Top entrepreneur starts referendum: ‘Print high energy bill with extra Groningen gas’ | Financial

“The energy bill has become unaffordable at the moment, it is now three times higher than normal. And we are now entering winter. We are diving straight into the energy crisis,” said the wealthy co-founder of the Nederlandse Energie Maatschappij on Saturday at broadcaster WNL.

In the near future, investor Schoen will buy spots and advertisements from broadcasters ‘out of pocket’ to turn the tide of sky-high consumer bills, he announced.

Within a few weeks, he hopes for half a million supporters for an advisory corrective referendum, both in the municipality of Groningen and for the whole of the Netherlands. He hopes this will persuade politicians to pump up more gas. “They can ignore that, but then we have made a fist,” said Schoen about his strategy.

‘Scandalous’

The Groningen gas field is being phased out and will close next year. Schoen wants the field to remain open to a limited extent to pump up about 10 billion cubic meters of gas. He relies on energy experts who argue that limited gas extraction is feasible, provided that people from Groningen are generously compensated for damage caused by earthquakes.

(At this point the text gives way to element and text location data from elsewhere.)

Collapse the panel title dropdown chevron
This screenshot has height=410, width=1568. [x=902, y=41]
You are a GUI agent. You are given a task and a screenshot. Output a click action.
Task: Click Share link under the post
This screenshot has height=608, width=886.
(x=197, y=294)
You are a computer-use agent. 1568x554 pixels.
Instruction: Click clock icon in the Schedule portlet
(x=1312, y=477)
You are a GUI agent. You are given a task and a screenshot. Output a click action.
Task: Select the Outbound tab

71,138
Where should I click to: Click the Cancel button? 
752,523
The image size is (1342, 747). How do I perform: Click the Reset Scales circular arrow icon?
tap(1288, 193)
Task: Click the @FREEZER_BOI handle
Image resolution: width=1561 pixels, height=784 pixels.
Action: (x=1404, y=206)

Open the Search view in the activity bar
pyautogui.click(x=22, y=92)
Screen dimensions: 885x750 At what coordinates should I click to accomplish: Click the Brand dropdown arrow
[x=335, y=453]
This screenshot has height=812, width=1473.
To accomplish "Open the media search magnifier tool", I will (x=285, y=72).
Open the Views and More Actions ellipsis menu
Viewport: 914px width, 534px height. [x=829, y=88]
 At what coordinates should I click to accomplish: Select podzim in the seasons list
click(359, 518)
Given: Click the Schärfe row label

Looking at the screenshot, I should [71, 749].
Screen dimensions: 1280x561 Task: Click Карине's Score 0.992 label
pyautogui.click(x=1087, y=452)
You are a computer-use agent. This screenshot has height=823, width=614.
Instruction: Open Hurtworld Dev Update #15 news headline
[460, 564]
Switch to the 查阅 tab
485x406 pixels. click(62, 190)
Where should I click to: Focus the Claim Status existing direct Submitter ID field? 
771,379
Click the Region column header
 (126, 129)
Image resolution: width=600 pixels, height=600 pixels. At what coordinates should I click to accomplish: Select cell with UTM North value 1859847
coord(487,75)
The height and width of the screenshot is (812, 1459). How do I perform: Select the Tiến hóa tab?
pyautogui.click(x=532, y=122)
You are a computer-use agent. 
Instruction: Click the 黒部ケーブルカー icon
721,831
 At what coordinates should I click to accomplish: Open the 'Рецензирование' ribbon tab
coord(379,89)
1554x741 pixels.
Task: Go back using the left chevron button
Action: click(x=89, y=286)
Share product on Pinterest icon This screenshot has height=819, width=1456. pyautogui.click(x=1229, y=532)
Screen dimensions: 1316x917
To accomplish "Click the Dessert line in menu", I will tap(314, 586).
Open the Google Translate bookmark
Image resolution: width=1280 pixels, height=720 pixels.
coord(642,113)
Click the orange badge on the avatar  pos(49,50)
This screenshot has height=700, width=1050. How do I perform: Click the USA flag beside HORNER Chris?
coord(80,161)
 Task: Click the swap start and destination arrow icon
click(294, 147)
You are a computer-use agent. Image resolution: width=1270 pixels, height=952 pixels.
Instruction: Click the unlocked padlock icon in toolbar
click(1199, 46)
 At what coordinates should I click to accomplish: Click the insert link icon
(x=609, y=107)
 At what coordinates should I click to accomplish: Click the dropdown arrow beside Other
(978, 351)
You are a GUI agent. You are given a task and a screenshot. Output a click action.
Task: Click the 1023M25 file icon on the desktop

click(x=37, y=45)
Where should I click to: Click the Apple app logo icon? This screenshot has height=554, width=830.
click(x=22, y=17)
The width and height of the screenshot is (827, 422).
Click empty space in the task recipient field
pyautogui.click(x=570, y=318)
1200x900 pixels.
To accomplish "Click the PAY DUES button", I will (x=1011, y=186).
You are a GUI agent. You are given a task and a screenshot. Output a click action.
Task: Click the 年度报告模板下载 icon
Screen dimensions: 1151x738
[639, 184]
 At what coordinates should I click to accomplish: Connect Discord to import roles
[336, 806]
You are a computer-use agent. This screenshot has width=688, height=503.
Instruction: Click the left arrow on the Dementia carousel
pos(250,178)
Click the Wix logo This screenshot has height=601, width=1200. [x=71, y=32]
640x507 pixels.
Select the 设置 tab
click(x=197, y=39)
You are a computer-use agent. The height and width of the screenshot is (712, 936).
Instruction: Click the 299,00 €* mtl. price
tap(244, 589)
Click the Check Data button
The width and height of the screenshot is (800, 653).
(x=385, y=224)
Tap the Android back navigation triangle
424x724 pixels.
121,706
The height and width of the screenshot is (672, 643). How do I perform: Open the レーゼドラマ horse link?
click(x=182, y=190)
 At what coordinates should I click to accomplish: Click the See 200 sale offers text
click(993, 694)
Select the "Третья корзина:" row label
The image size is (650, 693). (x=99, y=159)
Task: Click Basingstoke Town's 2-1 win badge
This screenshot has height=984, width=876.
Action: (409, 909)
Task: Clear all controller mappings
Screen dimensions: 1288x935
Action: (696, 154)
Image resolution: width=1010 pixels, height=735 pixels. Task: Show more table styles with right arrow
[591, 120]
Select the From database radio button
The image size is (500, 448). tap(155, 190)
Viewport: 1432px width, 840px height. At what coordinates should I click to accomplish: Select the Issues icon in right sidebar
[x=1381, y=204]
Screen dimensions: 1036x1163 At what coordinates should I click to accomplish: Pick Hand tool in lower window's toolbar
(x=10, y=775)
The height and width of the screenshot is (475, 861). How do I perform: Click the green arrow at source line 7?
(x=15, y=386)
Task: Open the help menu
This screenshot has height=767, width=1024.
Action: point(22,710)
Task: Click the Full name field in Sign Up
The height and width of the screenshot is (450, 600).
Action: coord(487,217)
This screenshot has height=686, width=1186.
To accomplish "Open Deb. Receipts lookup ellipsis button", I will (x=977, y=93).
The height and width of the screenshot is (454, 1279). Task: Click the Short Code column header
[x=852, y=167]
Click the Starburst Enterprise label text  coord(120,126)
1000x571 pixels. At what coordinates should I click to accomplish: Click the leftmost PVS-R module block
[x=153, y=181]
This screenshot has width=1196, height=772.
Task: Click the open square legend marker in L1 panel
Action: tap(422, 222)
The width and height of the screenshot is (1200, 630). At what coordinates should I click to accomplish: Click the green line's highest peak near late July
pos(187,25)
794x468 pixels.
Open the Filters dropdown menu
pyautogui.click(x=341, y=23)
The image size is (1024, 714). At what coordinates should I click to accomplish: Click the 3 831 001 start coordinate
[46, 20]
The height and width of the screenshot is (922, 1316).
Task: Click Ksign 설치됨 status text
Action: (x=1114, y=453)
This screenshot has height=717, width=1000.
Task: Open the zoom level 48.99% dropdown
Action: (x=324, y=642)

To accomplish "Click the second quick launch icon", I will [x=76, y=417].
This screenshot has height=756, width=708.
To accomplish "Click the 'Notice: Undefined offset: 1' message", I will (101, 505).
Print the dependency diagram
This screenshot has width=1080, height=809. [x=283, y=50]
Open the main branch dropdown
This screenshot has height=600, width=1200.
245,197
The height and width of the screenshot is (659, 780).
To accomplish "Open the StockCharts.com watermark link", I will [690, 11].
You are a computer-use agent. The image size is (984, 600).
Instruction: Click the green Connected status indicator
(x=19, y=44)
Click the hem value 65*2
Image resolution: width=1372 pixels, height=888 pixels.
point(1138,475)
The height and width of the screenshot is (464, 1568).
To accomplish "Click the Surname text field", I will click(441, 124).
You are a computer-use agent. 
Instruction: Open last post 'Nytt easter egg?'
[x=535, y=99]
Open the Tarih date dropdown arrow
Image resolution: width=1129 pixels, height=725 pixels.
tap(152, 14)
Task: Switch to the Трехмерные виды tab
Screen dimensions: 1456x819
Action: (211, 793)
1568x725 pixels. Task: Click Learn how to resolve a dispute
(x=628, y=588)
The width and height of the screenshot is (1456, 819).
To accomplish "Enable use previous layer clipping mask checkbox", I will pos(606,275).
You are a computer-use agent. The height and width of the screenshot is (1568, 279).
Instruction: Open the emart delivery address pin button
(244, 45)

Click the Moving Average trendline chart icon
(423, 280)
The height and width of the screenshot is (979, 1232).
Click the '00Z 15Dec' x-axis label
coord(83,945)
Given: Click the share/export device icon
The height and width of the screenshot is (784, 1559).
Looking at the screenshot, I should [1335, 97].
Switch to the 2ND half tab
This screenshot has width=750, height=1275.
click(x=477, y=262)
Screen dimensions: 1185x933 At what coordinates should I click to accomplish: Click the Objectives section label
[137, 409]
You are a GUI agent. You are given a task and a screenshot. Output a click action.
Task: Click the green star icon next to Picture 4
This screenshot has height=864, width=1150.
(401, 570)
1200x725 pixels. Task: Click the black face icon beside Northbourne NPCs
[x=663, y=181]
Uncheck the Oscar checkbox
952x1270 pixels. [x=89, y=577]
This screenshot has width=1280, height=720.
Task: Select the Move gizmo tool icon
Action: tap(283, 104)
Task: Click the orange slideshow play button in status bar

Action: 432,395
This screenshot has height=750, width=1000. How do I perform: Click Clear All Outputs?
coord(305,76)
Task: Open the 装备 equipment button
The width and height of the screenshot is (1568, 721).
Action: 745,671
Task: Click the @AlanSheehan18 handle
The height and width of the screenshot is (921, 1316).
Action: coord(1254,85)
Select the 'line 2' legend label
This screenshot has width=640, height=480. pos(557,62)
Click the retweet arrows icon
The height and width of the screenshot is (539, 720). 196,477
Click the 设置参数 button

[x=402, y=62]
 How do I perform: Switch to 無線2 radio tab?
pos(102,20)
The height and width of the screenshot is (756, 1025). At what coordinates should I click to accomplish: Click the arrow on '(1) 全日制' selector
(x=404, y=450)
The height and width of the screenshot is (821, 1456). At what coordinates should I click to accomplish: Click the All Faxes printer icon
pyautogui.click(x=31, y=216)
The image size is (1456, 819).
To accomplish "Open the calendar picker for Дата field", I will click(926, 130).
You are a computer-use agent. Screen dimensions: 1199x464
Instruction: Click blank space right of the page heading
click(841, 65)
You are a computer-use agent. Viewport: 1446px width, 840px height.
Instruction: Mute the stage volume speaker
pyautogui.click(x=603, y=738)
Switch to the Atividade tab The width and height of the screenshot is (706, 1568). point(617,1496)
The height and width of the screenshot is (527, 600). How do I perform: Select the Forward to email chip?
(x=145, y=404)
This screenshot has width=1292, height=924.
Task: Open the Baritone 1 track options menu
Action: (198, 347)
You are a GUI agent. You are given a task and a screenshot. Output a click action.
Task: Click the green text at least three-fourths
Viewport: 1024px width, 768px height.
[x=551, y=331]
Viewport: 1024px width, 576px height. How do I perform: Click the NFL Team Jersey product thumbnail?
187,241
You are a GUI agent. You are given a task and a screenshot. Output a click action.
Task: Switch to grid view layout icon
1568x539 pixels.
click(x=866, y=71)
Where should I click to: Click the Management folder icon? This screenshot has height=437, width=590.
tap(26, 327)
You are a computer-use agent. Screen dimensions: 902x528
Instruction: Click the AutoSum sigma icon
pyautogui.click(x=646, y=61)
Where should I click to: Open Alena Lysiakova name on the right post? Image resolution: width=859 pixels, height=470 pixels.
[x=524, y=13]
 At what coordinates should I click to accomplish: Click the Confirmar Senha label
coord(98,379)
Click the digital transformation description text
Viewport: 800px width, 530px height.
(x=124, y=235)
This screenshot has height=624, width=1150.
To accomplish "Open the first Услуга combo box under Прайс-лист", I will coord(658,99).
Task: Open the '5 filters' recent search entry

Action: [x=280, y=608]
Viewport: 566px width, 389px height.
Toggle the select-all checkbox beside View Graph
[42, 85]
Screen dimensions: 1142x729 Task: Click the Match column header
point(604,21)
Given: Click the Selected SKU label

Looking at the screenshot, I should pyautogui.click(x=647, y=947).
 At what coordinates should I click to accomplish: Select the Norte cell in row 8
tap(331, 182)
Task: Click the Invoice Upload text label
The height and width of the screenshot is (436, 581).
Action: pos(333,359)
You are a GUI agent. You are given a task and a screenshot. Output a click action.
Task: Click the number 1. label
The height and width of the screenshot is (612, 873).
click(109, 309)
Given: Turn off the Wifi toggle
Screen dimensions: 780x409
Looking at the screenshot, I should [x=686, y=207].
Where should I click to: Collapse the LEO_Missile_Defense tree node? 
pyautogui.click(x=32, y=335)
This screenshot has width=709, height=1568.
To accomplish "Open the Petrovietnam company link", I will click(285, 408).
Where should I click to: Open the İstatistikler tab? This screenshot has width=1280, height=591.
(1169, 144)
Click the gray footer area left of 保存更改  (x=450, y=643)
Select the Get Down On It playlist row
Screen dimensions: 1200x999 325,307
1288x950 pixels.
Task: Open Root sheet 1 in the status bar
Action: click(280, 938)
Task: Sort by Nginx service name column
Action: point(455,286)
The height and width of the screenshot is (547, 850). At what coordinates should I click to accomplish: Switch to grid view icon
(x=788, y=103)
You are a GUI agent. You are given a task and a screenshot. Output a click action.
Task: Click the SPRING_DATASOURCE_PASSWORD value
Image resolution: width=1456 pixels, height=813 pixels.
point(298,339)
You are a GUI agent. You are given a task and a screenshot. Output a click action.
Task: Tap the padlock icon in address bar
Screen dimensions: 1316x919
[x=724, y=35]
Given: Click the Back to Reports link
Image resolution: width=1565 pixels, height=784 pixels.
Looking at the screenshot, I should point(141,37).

“It is scandalous how the people of Groningen have been treated,” he says about the late and slow compensation of all damages by the government in recent years. The residents of the gas extraction area could receive €100,000 per household from the new revenue from Groningen gas, which is at a record price at the current price of around €300 per megawatt hour and would generate €30 billion on the world market.

“They can still ignore it, but then we have made a fist”

According to his calculation, with the rest of the proceeds, about €20 billion, €2800 in energy subsidies for Dutch families would be possible. This would compensate for a large part of the enormous price increase, says the entrepreneur and panel member in the Dutch version of the television program Dragons’ Den.

Injury

Administrators in Groningen are against new extraction because of the earthquake damage. The State Supervision of Mines calls more gas extraction ‘unsafe’. It could lead to death. Deputy René Paas is also a strong opponent. According to the Mining Council, limited gas production is inevitable in an energy crisis if Russia no longer sends any gas to Europe.

Schoen, who also owns two energy companies in Belgium and France: “In the fourteen years that I have been working with the Nederlandse Energie Maatschappij, the price of gas has risen from €15 to €22 to now €330. That is unprecedented. What people now have to pay is unsustainable for them.”

In 2018, Schoen sold the Nederlandse Energie Maatschappij to the Nuts Groep, under the brand name Budget Energie. Business magazine Quote estimated his net worth at €175 million in 2021.